As a result: as in fig. 11, digestion was incomplete. There are still a large number of cell clumps, not all of which become unicellular. The cells of the separated seed plates were grown to 100% confluence as shown in FIG. 12, and the P0 generation had many impurities and had uneven texture and size.
Comparative example 7: the enzymolysis conditions are as follows: the dispase (1mg/mL) and collagenase type IV (1mg/mL) were mixed at a volume of 1:1 to digest the kidney cortex tissue fragment for 105min and other procedures were performed as in example 1.
As a result: as in fig. 13, the digestion is not complete, there is a cell mass, not all of which become unicellular, and the cell mass is not clearly pasty and the cell is suspected of being partially ablated. The state of the separated seed plates when the cells were grown to 100% confluence is shown in FIG. 14, and the P0 generation still had cell masses and uneven texture and size.

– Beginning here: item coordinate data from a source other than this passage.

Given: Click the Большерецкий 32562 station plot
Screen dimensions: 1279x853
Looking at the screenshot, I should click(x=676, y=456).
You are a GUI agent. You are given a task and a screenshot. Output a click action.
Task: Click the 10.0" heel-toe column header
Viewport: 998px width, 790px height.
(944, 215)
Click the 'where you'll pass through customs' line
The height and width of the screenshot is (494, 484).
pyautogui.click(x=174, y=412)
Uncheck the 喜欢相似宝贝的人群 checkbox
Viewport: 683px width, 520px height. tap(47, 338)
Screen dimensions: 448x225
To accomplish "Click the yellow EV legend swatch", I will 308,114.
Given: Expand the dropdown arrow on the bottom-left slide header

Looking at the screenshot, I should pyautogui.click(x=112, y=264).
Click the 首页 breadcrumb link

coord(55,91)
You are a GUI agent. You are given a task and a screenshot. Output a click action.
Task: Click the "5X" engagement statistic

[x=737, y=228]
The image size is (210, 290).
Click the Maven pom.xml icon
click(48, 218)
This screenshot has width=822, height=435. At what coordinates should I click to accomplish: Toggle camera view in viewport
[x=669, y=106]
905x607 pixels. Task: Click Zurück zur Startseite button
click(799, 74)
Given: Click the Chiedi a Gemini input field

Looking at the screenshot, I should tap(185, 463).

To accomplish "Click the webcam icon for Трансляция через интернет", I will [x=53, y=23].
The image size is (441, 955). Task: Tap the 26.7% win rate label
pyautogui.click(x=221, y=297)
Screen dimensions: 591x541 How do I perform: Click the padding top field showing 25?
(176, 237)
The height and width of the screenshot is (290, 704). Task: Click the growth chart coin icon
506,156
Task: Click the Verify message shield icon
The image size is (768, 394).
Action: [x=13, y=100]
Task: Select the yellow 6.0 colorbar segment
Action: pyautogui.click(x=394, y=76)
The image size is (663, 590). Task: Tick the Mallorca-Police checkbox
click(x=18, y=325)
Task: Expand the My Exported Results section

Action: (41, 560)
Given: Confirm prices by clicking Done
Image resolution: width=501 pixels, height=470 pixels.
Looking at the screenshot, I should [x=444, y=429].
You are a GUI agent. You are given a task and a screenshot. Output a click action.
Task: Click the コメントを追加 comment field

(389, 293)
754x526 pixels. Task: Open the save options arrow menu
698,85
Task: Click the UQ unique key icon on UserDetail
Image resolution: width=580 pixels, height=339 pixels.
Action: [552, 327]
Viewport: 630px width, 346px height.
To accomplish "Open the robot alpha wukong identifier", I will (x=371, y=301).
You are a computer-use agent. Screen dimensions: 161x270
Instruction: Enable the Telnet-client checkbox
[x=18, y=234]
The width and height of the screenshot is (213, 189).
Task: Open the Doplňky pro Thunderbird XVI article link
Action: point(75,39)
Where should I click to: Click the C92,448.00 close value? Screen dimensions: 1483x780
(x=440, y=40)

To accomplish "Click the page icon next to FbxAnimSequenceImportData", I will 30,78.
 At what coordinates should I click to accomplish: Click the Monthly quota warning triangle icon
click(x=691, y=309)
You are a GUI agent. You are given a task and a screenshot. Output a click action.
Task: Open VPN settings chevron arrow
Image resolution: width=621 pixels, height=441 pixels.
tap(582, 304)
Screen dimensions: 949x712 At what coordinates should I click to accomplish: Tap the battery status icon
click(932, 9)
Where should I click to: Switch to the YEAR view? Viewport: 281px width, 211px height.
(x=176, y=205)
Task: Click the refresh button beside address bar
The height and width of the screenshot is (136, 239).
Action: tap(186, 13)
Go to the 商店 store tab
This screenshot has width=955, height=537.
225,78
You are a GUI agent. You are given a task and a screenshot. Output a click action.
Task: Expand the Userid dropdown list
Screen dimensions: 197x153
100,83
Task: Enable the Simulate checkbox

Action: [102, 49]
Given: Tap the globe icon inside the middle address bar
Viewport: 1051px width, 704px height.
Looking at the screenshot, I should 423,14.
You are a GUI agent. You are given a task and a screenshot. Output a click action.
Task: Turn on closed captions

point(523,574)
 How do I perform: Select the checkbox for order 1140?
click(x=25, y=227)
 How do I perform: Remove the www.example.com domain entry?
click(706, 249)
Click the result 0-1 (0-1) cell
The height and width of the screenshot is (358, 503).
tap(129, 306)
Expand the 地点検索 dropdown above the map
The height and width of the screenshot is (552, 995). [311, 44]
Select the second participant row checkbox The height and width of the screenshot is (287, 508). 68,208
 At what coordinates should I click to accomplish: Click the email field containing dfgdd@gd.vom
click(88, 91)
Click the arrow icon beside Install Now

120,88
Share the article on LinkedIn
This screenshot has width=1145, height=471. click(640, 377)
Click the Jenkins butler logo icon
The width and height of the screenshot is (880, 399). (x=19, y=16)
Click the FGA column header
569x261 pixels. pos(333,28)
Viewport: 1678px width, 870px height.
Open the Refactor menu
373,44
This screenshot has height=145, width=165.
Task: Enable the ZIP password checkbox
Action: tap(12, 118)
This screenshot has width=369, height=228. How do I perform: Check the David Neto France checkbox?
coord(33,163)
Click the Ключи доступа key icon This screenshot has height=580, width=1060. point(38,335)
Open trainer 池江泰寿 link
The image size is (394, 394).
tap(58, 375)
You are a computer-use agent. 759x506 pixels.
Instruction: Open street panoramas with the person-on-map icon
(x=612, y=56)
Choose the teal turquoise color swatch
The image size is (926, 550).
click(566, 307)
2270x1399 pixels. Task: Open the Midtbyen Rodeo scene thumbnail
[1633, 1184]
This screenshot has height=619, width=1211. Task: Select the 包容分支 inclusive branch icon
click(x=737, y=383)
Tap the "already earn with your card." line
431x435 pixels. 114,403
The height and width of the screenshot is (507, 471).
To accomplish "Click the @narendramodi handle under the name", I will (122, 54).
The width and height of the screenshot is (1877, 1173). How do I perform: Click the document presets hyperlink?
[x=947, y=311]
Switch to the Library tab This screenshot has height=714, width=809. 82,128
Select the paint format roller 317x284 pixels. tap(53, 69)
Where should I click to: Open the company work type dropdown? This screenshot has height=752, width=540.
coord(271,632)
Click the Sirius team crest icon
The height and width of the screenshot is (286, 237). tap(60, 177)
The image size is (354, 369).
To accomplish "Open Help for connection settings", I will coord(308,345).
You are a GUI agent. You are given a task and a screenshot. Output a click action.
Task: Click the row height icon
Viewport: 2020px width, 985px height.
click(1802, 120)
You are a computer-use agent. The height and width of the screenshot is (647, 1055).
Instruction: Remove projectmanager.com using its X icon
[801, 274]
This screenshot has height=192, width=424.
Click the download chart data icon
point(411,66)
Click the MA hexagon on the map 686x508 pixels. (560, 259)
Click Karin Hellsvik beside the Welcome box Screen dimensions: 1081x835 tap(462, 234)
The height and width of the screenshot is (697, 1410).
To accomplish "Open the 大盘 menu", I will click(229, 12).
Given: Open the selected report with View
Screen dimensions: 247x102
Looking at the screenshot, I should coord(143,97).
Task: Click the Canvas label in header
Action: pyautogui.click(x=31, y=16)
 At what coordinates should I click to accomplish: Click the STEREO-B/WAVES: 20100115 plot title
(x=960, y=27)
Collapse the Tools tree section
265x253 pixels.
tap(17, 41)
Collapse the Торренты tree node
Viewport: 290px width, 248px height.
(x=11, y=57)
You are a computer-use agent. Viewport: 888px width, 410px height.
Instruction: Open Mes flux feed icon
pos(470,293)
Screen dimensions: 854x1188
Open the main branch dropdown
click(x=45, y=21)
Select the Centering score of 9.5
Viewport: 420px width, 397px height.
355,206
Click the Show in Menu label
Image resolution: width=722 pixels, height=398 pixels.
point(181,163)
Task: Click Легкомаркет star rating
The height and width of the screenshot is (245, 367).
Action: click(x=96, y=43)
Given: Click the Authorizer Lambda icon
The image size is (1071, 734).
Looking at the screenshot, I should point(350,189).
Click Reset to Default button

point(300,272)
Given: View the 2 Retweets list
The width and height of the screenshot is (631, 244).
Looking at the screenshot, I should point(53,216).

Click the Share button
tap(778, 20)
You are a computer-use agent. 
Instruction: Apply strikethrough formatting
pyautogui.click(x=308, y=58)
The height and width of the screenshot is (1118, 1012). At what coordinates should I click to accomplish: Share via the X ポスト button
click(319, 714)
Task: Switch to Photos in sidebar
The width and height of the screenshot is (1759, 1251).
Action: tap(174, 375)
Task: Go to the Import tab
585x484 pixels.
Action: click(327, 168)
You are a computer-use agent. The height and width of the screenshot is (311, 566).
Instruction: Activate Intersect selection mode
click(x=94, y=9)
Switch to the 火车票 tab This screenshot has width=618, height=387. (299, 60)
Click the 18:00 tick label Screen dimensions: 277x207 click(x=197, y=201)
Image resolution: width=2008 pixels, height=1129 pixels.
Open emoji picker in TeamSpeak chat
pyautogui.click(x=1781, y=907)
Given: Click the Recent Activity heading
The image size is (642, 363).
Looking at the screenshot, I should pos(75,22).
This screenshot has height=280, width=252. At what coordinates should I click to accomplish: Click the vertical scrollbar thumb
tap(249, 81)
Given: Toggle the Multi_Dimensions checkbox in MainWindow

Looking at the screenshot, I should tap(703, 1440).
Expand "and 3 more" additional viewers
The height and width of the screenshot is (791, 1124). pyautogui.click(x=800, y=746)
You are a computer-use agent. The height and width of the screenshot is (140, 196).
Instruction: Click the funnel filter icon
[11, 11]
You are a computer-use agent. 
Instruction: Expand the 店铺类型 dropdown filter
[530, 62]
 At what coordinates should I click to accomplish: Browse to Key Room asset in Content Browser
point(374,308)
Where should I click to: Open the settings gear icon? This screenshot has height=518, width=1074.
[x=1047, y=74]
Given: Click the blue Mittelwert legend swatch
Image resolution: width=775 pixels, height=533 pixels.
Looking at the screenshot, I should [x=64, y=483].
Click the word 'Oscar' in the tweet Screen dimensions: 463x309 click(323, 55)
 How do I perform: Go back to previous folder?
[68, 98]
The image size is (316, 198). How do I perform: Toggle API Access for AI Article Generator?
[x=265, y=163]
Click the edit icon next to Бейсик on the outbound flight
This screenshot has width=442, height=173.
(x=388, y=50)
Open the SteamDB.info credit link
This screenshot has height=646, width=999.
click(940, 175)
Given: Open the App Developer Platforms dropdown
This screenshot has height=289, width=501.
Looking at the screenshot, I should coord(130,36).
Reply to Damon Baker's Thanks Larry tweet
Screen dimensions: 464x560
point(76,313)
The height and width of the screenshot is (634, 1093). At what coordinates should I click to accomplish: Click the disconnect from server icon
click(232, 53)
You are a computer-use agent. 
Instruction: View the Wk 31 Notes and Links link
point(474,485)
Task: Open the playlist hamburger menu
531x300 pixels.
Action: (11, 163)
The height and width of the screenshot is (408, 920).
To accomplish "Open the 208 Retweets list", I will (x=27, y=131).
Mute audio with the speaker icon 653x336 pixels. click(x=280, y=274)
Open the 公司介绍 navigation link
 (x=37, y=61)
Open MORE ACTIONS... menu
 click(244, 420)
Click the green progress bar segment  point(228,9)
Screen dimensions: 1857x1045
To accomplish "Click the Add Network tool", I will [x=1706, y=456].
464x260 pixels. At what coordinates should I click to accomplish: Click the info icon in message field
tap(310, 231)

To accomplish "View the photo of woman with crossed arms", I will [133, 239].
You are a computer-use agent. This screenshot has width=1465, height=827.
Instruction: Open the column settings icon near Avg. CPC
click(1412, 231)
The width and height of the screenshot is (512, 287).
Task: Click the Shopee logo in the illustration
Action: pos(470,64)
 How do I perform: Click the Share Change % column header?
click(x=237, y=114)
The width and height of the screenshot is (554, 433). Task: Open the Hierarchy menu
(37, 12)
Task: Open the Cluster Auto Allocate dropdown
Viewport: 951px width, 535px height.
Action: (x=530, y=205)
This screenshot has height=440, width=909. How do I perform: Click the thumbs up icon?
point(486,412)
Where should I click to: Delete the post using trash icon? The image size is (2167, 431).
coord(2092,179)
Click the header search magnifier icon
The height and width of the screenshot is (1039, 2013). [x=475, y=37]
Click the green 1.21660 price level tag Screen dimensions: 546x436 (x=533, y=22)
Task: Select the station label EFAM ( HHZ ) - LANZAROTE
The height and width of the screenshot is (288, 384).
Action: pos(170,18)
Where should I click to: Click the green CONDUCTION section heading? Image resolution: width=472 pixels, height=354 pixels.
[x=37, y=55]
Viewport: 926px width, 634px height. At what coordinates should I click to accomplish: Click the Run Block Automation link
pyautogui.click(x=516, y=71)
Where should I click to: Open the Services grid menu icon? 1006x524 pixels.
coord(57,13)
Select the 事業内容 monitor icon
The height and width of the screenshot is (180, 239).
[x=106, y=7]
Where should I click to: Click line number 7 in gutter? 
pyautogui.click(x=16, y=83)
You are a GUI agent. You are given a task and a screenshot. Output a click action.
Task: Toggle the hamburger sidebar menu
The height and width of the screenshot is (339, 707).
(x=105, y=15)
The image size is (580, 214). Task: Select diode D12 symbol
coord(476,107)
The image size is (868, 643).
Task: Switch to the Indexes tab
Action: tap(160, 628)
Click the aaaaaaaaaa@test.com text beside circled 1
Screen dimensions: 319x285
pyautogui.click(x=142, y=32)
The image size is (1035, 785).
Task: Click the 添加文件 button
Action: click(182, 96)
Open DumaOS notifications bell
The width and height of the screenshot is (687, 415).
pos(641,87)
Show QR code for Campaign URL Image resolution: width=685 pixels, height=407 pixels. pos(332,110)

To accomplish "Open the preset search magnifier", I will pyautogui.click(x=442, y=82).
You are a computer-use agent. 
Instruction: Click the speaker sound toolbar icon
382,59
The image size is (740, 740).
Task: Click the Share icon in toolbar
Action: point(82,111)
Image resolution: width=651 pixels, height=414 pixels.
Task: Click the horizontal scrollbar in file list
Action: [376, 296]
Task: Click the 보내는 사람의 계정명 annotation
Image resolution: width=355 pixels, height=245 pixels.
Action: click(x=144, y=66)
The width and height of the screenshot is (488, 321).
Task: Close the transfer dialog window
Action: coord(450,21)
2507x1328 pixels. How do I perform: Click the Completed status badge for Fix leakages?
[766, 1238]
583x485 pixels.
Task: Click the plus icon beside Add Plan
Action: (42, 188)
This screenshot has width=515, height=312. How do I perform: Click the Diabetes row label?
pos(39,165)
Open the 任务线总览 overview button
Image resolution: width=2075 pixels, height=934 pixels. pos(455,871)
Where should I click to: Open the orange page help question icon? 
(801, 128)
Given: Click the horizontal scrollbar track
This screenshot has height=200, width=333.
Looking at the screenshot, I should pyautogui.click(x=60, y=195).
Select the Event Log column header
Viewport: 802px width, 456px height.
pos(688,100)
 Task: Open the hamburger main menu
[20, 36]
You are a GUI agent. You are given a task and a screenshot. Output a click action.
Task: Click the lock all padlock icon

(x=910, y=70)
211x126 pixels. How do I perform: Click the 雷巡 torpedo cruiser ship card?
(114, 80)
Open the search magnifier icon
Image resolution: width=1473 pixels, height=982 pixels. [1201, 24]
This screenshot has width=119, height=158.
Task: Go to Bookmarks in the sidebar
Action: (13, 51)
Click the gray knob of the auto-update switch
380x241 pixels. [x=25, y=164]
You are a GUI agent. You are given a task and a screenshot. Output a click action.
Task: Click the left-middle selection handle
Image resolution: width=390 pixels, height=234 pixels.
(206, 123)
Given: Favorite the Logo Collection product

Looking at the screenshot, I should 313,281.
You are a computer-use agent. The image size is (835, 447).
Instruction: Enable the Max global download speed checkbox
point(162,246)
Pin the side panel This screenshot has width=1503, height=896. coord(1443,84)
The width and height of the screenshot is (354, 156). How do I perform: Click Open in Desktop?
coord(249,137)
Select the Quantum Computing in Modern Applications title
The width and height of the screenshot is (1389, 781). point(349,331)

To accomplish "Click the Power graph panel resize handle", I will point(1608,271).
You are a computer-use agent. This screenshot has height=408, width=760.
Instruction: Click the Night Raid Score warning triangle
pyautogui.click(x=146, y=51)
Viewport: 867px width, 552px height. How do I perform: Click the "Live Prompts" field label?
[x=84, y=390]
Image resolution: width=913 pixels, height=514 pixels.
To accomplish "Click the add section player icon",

Comparative example 8: the enzymolysis conditions are as follows: collagenase type II (1mg/mL) and papain (0.1mg/mL) were mixed at a volume ratio of 1:1 to digest the renal cortex tissue fragment for 30min, and the other operations were the same as in example 1.
As a result: the cells were not completely digested, see FIG. 15.
Comparative example 9: the enzymolysis conditions are as follows: dispase (1mg/mL) and papain (0.1mg/mL) were digested for 30 min. The other operations were the same as in example 1.
As a result: as can be seen in fig. 16, the digestion was incomplete and there were still many cell clumps.
Comparative example 10: the enzymolysis conditions are as follows: the first digestion is carried out by mixing and digesting the broken pieces of the renal cortex tissue for 1h by adopting dispase (1mg/mL) and type II collagenase (2mg/mL) according to the volume ratio of 1:1, centrifuging, discarding supernatant, adding 0.25% pancreatin, and carrying out second digestion for 5 min. The other operations were the same as in example 1.
As a result: referring to fig. 17, it can be seen that digestion is incomplete.
Comparative example 11: the enzymolysis conditions are as follows: the first digestion is carried out by digesting the kidney cortex tissue fragment for 1h by using a mixture of digestive enzyme (1mg/mL) and type II collagenase (2mg/mL), centrifuging, discarding the supernatant, and carrying out the second digestion for 10min by using 0.25% pancreatin. The other operations were the same as in example 1.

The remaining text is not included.